# [Task directions]
Reproduce the data word for word, starting with the line that contains "Where should I click to: Click OK" and continuing through the line that contains "Action: (115, 1408)", with both of those lines included.

======== Input rows ========

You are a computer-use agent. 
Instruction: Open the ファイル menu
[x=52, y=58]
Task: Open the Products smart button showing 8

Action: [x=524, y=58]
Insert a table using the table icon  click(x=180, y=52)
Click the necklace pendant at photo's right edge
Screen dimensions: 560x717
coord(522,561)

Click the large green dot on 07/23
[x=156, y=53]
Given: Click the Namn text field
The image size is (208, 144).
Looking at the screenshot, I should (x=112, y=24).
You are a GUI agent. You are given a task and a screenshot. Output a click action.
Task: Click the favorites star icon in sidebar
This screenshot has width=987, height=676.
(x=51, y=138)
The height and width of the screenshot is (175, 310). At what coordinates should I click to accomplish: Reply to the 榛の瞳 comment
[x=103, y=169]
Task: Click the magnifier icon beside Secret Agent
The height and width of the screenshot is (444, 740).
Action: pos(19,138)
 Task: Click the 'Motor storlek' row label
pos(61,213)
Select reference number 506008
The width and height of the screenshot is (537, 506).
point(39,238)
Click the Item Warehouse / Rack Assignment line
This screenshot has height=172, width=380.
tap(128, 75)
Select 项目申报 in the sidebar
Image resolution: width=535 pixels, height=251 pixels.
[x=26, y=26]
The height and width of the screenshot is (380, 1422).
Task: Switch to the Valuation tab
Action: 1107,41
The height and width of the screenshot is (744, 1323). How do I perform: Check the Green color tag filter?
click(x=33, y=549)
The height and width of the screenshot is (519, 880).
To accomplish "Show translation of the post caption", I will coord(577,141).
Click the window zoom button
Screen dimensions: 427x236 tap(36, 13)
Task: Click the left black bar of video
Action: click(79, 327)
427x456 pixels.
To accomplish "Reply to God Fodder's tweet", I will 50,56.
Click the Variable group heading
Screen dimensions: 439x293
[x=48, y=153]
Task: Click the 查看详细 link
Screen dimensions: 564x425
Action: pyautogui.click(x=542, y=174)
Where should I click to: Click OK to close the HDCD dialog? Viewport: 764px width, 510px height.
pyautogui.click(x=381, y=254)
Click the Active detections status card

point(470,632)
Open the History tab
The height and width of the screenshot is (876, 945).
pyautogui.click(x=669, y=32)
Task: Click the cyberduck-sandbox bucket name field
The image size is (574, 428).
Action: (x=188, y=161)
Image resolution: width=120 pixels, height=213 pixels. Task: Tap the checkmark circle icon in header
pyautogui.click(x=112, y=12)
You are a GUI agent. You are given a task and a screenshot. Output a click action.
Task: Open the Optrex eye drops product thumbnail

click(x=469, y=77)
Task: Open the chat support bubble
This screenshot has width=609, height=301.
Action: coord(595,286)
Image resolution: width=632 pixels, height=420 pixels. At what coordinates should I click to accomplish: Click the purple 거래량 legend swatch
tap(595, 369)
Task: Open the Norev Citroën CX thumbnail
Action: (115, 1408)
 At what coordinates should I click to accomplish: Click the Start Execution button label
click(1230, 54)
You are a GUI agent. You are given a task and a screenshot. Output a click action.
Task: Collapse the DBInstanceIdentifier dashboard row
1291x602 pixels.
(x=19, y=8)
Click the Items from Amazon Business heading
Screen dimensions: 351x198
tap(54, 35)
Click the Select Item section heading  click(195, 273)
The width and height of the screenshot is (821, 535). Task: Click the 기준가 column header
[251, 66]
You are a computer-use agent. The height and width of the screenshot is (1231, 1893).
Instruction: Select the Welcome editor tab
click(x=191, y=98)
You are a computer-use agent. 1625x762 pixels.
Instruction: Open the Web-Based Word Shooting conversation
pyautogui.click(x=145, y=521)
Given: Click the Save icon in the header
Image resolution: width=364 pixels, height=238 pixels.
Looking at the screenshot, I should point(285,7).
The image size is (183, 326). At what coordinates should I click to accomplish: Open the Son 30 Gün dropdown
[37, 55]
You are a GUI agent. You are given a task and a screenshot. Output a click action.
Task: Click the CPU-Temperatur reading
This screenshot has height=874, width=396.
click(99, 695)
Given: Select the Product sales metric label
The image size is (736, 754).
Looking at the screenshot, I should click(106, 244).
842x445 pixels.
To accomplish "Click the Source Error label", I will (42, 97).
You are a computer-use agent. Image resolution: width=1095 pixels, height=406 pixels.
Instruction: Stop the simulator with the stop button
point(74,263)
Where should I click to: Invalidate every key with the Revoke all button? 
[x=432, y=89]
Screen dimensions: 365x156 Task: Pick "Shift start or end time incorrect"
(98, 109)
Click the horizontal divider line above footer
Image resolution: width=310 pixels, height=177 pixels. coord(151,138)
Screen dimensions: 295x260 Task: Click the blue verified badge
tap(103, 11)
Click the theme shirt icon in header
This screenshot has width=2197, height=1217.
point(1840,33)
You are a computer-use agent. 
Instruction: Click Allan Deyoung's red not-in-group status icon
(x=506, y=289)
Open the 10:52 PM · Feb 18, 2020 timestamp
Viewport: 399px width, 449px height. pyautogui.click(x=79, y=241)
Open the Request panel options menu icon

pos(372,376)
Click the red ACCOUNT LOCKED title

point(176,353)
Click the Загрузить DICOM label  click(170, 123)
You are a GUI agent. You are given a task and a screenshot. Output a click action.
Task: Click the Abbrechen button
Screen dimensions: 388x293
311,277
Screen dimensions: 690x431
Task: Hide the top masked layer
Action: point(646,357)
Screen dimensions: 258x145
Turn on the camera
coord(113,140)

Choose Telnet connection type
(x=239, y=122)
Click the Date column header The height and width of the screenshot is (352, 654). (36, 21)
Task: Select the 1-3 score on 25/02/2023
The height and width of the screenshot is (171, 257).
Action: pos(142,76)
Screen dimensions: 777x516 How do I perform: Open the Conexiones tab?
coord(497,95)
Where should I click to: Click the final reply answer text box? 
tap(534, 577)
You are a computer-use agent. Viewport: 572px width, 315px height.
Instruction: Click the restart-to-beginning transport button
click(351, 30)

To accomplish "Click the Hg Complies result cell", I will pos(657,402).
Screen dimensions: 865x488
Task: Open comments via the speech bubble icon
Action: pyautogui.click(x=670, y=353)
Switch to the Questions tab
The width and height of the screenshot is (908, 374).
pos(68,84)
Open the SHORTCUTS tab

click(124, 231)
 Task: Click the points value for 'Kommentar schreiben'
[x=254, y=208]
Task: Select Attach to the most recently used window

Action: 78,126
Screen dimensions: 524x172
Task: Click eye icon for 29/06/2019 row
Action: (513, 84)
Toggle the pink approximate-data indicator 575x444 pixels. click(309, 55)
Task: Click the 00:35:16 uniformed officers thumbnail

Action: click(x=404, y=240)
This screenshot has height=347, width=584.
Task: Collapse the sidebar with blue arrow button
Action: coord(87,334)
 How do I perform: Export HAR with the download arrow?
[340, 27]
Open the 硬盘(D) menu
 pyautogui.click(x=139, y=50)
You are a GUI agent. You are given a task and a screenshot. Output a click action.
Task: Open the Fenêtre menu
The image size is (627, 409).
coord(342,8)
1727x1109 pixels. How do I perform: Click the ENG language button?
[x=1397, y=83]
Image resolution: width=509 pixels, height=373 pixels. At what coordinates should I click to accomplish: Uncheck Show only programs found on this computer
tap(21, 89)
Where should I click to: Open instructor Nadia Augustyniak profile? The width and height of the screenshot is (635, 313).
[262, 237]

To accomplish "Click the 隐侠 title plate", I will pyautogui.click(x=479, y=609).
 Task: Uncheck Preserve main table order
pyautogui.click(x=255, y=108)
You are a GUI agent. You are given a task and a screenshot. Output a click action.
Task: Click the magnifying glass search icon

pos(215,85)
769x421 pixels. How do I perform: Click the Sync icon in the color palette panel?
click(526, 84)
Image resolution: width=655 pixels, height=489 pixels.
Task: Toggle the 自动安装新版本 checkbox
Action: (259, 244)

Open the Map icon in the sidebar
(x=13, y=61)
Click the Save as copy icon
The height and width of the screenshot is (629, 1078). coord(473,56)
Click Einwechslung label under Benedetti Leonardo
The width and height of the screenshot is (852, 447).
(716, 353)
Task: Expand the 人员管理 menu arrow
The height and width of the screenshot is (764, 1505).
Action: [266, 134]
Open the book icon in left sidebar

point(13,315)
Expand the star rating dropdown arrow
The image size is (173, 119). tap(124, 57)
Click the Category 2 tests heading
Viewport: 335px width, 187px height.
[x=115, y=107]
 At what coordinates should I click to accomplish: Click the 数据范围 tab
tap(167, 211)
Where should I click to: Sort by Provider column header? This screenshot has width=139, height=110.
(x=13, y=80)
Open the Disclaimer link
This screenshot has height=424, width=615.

========

# [Exercise response]
Where should I click to: Click OK to close the HDCD dialog? Viewport: 764px width, 510px height.
pyautogui.click(x=381, y=254)
Click the Active detections status card

point(470,632)
Open the History tab
The height and width of the screenshot is (876, 945).
pyautogui.click(x=669, y=32)
Task: Click the cyberduck-sandbox bucket name field
The image size is (574, 428).
Action: (x=188, y=161)
Image resolution: width=120 pixels, height=213 pixels. Task: Tap the checkmark circle icon in header
pyautogui.click(x=112, y=12)
You are a GUI agent. You are given a task and a screenshot. Output a click action.
Task: Open the Optrex eye drops product thumbnail

click(x=469, y=77)
Task: Open the chat support bubble
This screenshot has width=609, height=301.
Action: coord(595,286)
Image resolution: width=632 pixels, height=420 pixels. At what coordinates should I click to accomplish: Click the purple 거래량 legend swatch
tap(595, 369)
Task: Open the Norev Citroën CX thumbnail
Action: (115, 1408)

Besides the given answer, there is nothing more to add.